YOUR TASK —
Below are the records. Retype exactly the lines between the lines holding "Given: Click the blue, orange, green" and "Click red status", inclusive.

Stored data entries
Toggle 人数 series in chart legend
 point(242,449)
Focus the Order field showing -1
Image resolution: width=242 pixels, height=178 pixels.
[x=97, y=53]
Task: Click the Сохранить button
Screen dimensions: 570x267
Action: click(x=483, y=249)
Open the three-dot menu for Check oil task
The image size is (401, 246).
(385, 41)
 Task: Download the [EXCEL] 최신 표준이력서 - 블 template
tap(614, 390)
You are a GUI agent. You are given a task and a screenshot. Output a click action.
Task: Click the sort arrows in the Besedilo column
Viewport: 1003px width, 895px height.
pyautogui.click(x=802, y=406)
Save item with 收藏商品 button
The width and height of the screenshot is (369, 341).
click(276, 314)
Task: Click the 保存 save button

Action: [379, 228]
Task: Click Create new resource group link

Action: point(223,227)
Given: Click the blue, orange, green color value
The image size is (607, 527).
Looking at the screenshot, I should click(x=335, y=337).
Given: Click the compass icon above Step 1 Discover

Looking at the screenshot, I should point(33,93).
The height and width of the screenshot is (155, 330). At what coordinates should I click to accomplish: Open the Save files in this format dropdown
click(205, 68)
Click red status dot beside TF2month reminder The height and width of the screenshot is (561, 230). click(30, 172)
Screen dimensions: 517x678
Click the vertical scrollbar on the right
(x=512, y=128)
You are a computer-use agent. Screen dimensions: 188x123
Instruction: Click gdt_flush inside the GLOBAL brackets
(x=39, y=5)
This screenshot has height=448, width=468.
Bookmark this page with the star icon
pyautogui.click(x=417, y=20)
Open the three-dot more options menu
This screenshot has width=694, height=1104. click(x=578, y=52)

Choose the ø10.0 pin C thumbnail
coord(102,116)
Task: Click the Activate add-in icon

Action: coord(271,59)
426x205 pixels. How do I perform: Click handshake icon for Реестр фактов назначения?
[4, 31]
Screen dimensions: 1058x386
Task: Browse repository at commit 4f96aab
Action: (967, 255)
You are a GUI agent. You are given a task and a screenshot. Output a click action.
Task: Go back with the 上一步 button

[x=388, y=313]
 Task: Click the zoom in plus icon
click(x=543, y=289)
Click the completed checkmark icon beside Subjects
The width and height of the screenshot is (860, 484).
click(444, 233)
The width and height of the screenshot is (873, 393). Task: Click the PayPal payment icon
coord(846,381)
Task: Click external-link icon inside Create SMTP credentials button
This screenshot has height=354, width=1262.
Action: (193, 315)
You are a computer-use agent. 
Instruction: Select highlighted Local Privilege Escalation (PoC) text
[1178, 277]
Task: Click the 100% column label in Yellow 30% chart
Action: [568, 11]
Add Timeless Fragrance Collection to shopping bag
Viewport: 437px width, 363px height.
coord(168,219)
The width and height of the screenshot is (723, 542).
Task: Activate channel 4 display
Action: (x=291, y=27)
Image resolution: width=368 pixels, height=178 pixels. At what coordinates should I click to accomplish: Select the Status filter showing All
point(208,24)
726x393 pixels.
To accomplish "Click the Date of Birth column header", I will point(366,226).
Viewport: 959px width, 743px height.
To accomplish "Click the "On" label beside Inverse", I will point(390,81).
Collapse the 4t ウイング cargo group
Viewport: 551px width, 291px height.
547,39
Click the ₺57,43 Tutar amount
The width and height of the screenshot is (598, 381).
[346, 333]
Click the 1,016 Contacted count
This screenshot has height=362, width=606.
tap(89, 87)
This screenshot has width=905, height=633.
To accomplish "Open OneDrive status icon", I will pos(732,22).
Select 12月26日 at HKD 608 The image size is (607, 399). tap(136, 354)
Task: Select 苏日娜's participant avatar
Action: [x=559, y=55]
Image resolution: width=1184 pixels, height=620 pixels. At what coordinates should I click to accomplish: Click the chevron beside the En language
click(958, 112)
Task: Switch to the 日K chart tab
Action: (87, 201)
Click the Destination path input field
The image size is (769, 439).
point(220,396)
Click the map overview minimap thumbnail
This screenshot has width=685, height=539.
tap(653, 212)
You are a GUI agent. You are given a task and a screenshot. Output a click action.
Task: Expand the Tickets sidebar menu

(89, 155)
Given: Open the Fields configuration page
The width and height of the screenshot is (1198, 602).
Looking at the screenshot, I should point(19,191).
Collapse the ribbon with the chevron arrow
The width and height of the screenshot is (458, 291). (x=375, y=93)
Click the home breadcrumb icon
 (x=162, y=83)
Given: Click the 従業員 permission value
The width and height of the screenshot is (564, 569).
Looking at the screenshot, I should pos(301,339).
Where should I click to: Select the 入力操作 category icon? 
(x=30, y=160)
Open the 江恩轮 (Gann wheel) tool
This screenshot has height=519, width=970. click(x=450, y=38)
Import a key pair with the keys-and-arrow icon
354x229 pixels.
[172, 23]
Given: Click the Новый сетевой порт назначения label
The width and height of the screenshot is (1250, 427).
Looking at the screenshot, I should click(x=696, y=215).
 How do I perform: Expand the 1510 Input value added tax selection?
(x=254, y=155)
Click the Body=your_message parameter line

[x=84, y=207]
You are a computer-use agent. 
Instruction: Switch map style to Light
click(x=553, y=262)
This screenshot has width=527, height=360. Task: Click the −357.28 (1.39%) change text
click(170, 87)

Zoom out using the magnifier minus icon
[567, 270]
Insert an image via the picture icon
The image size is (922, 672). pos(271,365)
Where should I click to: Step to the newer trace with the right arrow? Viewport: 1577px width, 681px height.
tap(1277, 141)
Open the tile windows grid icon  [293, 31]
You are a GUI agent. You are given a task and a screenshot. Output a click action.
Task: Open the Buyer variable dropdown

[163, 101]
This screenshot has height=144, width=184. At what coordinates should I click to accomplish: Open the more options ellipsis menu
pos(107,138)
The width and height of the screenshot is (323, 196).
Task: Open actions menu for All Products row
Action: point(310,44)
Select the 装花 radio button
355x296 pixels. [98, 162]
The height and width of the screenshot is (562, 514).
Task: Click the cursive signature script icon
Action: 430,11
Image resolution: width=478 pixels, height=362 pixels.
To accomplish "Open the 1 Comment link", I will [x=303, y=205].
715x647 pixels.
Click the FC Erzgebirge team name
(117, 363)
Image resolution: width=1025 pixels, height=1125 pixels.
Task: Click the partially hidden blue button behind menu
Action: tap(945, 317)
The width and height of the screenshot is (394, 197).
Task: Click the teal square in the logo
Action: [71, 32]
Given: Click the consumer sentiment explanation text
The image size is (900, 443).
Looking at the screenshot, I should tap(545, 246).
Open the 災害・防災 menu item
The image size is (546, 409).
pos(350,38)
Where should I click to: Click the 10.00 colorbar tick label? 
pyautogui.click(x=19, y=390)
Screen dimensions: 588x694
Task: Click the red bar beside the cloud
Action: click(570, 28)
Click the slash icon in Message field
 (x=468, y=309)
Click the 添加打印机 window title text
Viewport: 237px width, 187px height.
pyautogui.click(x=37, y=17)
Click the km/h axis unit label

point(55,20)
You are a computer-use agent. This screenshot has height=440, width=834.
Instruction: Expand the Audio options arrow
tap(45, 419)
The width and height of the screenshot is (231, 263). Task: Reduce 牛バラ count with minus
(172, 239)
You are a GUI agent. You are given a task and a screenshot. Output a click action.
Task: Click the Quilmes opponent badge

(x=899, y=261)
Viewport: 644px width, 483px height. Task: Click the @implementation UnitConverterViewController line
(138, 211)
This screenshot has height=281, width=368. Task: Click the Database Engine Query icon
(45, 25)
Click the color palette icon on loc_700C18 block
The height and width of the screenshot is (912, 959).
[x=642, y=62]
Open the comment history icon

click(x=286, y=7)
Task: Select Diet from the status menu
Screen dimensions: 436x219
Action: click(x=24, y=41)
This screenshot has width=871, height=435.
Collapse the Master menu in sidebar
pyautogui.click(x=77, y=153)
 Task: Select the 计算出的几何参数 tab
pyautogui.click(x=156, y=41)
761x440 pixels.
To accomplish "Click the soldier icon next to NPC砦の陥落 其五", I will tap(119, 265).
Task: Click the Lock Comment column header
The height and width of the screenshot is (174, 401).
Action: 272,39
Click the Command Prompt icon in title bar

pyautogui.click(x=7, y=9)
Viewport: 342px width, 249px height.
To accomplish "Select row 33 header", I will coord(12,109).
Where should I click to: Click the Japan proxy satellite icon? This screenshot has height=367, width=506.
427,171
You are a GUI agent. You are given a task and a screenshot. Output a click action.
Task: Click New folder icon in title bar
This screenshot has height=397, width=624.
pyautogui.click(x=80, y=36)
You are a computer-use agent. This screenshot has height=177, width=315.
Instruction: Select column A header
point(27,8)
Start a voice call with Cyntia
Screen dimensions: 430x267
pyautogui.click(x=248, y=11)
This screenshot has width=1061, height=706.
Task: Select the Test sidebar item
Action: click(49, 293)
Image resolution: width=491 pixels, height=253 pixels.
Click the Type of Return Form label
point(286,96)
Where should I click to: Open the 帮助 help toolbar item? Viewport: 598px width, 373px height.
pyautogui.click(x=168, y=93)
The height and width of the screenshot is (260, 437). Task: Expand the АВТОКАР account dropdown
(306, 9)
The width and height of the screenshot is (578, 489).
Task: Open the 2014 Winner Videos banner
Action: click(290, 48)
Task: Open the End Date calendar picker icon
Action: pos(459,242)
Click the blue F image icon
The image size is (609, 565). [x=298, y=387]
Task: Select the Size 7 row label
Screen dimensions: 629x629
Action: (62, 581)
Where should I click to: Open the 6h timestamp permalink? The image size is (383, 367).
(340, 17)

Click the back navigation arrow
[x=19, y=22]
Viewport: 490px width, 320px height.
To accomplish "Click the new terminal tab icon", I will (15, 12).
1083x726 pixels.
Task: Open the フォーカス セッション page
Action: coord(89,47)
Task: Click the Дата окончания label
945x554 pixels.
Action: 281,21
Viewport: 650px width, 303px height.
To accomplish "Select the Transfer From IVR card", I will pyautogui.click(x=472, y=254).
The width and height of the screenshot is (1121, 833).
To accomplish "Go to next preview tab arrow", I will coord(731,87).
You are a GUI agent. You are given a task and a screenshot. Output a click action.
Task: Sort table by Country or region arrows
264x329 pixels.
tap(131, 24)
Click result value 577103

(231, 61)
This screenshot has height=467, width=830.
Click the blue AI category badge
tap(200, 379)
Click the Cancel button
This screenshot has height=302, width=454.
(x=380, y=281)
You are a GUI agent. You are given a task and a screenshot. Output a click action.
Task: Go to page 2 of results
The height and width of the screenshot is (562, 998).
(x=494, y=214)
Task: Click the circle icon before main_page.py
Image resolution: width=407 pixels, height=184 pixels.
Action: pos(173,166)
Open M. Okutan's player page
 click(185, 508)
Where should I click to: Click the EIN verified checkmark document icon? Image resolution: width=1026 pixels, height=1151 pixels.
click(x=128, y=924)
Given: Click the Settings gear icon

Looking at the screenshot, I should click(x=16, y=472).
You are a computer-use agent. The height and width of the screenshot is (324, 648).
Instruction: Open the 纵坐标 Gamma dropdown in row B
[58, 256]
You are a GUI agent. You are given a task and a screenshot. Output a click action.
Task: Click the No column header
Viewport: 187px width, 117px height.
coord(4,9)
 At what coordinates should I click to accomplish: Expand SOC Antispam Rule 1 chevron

OUTPUT FOR THIS EXERCISE —
Given: Click the blue, orange, green color value
The image size is (607, 527).
Looking at the screenshot, I should click(x=335, y=337).
Given: Click the compass icon above Step 1 Discover

Looking at the screenshot, I should point(33,93).
The height and width of the screenshot is (155, 330). At what coordinates should I click to accomplish: Open the Save files in this format dropdown
click(205, 68)
Click red status dot beside TF2month reminder The height and width of the screenshot is (561, 230). click(30, 172)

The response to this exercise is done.